Ils l’ont fait malgré tout ça.

En sillonnant le sud des États-Unis, cet automne, j’ai posé la question aux partisans de Trump dont j’ai croisé la route : ça ne vous gêne pas, les scandales, la grossièreté, les mensonges à répétition ?

Ça les gênait. Tous. Mais ils avaient décidé de se boucher le nez et de voter Trump quand même. « Je ne l’appuie pas pour sa moralité », m’a répondu Suzy Batlle, une commerçante américano-cubaine de Miami, lorsque j’ai évoqué le traitement que Trump réserve aux femmes.
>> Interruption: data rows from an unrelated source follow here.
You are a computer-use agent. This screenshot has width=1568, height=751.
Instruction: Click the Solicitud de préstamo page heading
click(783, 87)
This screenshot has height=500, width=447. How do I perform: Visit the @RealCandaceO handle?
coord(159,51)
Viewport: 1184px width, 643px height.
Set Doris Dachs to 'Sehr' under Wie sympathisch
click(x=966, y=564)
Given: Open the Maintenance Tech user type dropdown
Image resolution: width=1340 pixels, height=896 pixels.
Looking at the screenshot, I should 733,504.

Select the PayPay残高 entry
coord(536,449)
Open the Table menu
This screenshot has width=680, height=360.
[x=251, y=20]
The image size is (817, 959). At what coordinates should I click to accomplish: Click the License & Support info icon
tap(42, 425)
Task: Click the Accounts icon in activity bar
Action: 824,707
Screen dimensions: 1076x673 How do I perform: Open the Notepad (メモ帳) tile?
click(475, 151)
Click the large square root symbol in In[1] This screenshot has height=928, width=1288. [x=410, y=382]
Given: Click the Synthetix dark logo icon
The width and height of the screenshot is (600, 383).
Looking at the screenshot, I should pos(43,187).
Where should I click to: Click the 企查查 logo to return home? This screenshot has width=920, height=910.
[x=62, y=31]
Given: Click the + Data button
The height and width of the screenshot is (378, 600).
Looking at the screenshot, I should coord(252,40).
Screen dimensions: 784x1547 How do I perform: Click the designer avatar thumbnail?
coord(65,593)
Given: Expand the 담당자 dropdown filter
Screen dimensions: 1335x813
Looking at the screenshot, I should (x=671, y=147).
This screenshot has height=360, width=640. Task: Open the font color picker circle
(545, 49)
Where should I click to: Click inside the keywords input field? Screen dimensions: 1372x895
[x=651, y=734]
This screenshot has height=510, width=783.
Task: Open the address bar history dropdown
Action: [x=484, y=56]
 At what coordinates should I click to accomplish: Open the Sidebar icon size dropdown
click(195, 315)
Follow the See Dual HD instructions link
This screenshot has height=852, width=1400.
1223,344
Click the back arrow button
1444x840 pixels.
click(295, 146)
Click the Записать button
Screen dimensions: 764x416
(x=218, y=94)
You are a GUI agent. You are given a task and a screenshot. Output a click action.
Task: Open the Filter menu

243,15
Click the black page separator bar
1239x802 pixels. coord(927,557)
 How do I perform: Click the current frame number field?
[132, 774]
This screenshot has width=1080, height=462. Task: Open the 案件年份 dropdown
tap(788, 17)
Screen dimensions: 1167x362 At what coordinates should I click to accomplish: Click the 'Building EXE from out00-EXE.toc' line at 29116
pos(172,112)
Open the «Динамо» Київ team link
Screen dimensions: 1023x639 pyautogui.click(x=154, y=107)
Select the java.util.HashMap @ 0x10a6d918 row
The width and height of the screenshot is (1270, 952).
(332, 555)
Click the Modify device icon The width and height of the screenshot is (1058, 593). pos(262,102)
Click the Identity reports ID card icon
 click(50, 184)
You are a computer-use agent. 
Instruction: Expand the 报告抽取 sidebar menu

Elle appuyait le président parce qu’il avait baissé les impôts des commerces. Aussi parce qu’elle se sentait étranglée par le confinement et les autres mesures sanitaires imposées en Floride.

Mais, surtout, parce qu’elle croyait le président sur parole lorsqu’il affirmait que Joe Biden entraînerait les États-Unis dans la nuit noire d’un socialisme à la Fidel Castro.

À Miami, des milliers de Latinos partagent les craintes de Suzy Batlle. Ils ont permis à Trump de remporter la Floride, bloquant du même coup le chemin le plus sûr de Joe Biden vers la présidence.

Vu d’ici, ça semble incroyable que tant d’électeurs aient pu craindre une chose pareille.

On se dit que même si Biden envisageait de se convertir en vieux dictateur barbu – ce qui n’est évidemment pas le cas –, il échouerait sans aucun doute.

On n’est pas à Cuba, après tout. On se dit que ni Biden ni aucun autre locataire de la Maison-Blanche ne pourrait réussir à ébranler une démocratie aussi solide que les États-Unis.

Enfin, c’est ce qu’on se serait dit, avant.